Dataset items
■ ■ ■ ■

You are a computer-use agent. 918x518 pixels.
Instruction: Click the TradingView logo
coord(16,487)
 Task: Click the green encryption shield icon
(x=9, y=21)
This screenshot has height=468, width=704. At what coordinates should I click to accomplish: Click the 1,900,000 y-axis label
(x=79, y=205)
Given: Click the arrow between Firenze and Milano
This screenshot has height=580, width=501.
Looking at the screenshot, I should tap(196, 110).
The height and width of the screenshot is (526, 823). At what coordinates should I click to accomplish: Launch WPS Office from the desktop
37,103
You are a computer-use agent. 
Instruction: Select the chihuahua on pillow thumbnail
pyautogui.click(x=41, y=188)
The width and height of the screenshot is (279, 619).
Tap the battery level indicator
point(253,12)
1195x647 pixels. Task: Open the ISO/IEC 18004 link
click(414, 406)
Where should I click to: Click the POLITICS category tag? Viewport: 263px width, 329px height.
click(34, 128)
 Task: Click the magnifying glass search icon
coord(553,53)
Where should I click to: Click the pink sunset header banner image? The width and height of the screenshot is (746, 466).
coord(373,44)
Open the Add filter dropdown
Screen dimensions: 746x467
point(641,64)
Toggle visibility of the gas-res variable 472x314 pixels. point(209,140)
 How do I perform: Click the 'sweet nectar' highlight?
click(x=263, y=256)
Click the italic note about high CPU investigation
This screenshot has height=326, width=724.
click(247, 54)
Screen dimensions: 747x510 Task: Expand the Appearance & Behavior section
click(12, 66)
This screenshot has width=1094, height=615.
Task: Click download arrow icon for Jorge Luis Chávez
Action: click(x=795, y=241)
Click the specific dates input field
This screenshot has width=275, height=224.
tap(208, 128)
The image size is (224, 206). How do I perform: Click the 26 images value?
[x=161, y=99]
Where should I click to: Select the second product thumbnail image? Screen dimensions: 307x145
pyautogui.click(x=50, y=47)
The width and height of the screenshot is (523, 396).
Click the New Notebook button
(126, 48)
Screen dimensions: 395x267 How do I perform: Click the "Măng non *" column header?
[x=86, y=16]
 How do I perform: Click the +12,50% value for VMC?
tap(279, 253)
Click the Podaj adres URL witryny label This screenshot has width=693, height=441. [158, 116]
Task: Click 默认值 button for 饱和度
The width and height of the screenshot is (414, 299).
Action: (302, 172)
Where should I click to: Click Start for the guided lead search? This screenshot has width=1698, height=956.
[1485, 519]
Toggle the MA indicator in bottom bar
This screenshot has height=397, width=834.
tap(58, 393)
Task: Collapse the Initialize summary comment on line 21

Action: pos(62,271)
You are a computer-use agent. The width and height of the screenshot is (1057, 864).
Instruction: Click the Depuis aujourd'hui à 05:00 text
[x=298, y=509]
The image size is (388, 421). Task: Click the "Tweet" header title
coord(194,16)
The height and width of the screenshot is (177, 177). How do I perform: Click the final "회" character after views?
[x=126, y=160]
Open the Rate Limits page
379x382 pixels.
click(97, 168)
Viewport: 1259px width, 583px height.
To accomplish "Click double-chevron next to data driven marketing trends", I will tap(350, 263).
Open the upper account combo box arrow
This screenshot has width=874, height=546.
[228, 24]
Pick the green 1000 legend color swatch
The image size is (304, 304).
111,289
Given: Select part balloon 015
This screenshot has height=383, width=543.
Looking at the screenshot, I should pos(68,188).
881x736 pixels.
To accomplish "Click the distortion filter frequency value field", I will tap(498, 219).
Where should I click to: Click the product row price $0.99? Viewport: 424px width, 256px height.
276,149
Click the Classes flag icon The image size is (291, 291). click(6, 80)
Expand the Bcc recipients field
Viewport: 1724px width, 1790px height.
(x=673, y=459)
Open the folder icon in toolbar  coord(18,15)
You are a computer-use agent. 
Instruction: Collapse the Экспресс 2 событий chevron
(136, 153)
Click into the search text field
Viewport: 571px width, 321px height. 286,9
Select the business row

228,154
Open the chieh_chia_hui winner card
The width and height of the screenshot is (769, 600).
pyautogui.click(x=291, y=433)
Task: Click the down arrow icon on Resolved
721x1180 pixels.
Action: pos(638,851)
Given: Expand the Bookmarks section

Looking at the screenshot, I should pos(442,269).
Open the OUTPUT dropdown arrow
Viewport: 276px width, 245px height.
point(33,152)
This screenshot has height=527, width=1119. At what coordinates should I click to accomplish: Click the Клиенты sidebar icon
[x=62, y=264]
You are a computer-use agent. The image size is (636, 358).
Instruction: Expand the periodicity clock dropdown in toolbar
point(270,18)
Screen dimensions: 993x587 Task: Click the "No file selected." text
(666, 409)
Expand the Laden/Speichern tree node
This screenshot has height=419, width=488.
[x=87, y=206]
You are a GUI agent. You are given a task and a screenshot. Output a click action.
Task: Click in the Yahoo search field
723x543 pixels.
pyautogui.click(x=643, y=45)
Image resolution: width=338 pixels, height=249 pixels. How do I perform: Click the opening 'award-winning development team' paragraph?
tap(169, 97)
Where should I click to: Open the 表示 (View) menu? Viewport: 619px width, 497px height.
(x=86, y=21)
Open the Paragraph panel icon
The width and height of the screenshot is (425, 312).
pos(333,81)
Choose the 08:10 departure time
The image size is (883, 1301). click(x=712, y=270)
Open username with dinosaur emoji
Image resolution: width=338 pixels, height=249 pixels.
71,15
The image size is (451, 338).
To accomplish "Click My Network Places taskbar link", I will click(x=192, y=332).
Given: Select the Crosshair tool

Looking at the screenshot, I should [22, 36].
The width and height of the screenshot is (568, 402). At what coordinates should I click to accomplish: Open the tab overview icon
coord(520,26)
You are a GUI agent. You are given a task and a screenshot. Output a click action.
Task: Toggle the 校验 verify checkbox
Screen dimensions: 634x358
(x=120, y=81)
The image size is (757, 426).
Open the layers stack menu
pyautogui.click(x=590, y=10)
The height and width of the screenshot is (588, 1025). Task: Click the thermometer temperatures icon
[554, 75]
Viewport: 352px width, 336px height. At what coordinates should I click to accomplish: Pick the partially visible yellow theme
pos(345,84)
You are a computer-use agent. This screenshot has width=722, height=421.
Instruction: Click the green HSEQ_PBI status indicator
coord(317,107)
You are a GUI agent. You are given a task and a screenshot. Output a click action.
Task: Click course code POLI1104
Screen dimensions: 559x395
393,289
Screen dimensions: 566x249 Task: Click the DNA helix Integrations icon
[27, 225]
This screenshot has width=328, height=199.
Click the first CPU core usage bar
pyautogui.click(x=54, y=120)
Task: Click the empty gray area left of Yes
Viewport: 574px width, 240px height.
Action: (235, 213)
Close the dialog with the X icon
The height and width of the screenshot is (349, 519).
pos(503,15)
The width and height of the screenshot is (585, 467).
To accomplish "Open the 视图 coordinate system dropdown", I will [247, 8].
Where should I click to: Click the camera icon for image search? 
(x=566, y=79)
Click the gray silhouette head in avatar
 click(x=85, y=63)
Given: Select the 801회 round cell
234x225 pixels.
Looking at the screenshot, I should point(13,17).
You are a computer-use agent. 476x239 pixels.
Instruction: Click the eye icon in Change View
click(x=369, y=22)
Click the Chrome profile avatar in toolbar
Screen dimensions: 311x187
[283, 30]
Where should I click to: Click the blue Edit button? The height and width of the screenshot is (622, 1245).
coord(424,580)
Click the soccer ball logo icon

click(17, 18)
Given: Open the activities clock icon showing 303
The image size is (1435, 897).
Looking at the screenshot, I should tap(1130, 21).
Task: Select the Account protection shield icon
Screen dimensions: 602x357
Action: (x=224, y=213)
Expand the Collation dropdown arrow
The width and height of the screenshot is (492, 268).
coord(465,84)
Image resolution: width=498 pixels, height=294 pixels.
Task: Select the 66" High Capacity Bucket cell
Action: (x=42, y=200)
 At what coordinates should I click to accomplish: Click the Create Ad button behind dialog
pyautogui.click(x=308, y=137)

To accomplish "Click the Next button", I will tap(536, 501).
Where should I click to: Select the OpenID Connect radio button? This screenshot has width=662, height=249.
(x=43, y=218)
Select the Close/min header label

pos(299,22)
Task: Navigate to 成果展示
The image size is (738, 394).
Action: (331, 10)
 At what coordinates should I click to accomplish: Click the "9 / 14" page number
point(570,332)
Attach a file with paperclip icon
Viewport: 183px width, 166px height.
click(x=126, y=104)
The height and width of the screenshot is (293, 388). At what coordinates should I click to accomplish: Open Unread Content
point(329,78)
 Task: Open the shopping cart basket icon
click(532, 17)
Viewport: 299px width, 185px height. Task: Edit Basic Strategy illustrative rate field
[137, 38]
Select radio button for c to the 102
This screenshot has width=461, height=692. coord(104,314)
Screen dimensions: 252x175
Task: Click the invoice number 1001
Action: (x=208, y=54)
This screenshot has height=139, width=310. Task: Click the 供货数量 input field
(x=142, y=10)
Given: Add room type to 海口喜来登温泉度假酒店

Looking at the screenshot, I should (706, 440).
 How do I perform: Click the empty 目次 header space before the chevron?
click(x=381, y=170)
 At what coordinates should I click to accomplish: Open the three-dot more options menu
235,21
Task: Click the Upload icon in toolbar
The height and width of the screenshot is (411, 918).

■ ■ ■ ■

# [Exercise details]
Starting with the line that holds "Screen dimensions: 746x467" and ending with the line that holds "Click the specific dates input field", retype every line in the data above exactly, and nothing else.

# [Answer area]
Screen dimensions: 746x467
point(641,64)
Toggle visibility of the gas-res variable 472x314 pixels. point(209,140)
 How do I perform: Click the 'sweet nectar' highlight?
click(x=263, y=256)
Click the italic note about high CPU investigation
This screenshot has height=326, width=724.
click(247, 54)
Screen dimensions: 747x510 Task: Expand the Appearance & Behavior section
click(12, 66)
This screenshot has width=1094, height=615.
Task: Click download arrow icon for Jorge Luis Chávez
Action: click(x=795, y=241)
Click the specific dates input field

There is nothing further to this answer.